### [PROBLEM]
Pull out every line below containing the word "will".

Stored records:
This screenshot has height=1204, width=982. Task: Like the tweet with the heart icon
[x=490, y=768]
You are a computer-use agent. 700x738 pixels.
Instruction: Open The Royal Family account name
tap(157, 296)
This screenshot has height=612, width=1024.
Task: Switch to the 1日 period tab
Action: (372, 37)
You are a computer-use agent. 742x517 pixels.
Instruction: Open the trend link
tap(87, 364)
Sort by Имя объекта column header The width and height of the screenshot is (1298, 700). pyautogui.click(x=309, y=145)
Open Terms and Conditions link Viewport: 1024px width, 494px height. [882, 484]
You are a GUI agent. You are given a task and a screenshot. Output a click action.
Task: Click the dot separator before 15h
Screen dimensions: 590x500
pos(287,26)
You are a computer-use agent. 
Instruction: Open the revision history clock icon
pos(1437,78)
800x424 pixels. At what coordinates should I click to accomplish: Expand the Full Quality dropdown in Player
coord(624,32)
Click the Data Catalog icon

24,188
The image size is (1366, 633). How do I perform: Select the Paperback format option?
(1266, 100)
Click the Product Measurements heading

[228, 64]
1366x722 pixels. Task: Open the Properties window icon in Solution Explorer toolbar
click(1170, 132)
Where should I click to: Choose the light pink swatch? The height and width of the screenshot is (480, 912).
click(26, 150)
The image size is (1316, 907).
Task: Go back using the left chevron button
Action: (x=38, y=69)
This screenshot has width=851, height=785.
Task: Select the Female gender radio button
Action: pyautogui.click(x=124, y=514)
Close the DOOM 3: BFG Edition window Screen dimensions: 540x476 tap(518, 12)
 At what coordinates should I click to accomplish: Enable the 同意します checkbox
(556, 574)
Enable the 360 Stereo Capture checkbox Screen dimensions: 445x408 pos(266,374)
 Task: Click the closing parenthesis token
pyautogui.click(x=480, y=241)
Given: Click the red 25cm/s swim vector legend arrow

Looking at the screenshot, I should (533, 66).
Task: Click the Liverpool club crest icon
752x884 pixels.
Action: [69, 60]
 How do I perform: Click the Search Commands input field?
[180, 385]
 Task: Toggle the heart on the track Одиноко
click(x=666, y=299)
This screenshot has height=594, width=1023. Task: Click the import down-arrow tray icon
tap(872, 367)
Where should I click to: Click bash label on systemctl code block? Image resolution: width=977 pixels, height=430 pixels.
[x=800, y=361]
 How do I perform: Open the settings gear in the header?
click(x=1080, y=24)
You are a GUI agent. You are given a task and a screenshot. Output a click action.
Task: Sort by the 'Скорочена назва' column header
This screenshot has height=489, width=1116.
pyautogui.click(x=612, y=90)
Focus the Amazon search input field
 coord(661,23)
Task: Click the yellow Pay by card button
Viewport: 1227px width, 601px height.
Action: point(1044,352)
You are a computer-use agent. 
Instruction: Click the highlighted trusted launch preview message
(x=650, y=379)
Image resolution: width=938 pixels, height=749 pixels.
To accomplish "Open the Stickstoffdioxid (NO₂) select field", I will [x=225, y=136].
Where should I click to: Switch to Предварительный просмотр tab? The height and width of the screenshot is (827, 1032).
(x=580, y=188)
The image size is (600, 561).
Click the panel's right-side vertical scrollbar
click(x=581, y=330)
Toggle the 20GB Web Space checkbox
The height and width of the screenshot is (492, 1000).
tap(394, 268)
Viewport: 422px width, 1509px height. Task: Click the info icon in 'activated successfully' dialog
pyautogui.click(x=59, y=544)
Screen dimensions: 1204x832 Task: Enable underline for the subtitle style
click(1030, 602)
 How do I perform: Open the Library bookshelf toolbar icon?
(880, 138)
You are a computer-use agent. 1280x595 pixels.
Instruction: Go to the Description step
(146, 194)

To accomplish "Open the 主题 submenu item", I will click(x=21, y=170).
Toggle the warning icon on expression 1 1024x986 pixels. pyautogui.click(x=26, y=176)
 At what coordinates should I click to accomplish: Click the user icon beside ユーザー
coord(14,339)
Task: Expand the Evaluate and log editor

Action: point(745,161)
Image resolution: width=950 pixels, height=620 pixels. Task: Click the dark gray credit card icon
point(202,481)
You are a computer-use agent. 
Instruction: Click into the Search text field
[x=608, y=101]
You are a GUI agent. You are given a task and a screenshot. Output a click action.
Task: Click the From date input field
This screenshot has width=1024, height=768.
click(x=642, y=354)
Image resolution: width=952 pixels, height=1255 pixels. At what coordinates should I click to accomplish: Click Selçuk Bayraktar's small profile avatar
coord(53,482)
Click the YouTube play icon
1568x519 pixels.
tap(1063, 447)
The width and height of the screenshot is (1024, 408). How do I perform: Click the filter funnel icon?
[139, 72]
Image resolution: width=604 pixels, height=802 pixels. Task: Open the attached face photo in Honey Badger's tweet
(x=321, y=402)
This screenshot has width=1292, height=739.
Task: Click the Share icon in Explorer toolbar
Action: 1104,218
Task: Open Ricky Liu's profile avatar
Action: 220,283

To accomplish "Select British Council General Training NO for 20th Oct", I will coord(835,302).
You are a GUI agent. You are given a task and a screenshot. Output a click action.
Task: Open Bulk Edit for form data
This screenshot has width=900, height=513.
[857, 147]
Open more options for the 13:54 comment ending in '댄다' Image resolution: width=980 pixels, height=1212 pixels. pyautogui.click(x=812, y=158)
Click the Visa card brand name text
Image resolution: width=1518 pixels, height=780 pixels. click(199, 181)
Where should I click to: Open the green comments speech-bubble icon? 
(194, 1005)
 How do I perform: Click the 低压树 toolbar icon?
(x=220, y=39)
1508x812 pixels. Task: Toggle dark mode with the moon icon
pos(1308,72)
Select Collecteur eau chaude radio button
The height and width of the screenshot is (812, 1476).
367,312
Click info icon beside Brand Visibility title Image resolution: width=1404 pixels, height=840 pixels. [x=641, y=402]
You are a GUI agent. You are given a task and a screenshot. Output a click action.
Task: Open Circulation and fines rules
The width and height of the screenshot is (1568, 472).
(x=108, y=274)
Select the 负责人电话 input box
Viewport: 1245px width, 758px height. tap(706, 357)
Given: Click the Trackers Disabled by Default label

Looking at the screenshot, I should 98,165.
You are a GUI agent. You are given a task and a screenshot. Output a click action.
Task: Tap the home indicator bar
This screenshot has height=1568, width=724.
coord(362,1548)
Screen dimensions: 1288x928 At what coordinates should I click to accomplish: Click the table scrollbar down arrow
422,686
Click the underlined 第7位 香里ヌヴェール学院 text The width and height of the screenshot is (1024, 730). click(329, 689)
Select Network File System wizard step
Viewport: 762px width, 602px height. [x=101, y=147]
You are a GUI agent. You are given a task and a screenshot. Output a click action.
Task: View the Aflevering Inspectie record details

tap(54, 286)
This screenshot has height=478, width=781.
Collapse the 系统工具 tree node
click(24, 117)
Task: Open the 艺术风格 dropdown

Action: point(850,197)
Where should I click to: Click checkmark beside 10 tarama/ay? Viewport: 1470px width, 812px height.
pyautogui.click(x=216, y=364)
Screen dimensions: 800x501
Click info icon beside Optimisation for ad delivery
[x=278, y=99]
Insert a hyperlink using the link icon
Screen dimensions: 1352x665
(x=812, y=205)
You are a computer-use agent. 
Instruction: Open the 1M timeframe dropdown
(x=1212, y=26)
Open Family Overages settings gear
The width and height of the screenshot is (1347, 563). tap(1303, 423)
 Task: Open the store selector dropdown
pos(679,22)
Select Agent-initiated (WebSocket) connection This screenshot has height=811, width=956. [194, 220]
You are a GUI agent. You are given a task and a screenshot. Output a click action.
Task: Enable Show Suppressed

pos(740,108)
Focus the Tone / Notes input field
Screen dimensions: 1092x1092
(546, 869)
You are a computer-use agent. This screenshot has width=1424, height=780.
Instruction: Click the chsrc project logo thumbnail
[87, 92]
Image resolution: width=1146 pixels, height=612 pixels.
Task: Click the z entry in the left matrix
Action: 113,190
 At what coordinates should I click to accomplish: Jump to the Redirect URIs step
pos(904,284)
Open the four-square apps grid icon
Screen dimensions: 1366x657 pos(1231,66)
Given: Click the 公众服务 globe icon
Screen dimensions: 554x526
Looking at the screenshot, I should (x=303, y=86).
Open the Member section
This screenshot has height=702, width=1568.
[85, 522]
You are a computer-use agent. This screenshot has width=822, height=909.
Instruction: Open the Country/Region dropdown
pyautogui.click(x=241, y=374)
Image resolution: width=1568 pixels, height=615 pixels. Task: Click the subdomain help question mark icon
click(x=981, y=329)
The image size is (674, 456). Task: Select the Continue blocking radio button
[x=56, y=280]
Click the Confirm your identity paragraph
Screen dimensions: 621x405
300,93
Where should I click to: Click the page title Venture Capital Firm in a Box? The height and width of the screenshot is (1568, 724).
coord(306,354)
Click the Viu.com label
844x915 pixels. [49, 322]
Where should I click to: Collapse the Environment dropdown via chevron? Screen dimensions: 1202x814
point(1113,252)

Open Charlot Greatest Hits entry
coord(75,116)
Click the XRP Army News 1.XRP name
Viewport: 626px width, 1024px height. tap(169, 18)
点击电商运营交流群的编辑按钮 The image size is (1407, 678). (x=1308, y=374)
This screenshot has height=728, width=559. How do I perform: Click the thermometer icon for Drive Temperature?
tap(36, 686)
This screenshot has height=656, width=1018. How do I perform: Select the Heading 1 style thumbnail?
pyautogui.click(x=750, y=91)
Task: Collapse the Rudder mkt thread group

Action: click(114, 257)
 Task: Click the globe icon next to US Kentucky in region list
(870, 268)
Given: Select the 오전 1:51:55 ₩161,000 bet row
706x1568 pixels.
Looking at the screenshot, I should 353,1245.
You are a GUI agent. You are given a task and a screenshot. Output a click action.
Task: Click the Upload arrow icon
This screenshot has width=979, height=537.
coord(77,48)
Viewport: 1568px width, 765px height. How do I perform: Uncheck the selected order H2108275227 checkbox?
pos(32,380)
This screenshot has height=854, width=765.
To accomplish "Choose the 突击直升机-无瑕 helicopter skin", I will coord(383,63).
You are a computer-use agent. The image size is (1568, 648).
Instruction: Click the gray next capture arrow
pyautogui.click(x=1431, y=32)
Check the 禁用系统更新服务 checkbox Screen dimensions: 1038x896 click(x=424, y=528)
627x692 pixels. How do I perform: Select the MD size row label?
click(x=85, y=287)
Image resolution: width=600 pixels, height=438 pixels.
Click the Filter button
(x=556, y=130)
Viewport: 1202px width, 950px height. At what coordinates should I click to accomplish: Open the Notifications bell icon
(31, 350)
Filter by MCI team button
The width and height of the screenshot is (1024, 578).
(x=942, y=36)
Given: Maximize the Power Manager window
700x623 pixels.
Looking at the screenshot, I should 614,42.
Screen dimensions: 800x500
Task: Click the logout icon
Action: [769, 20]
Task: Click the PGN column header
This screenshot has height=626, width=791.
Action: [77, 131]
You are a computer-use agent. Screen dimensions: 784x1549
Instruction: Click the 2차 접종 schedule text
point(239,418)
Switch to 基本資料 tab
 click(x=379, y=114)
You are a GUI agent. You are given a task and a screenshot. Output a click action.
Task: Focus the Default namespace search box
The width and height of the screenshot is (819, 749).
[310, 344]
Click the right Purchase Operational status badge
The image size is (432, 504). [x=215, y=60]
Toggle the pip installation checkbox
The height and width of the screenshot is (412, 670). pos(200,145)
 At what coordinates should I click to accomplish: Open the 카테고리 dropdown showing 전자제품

### [FINISHED EXERCISE]
To accomplish "Open the Stickstoffdioxid (NO₂) select field", I will [x=225, y=136].
To accomplish "Open the 主题 submenu item", I will click(x=21, y=170).
To accomplish "Select British Council General Training NO for 20th Oct", I will coord(835,302).
To accomplish "Choose the 突击直升机-无瑕 helicopter skin", I will coord(383,63).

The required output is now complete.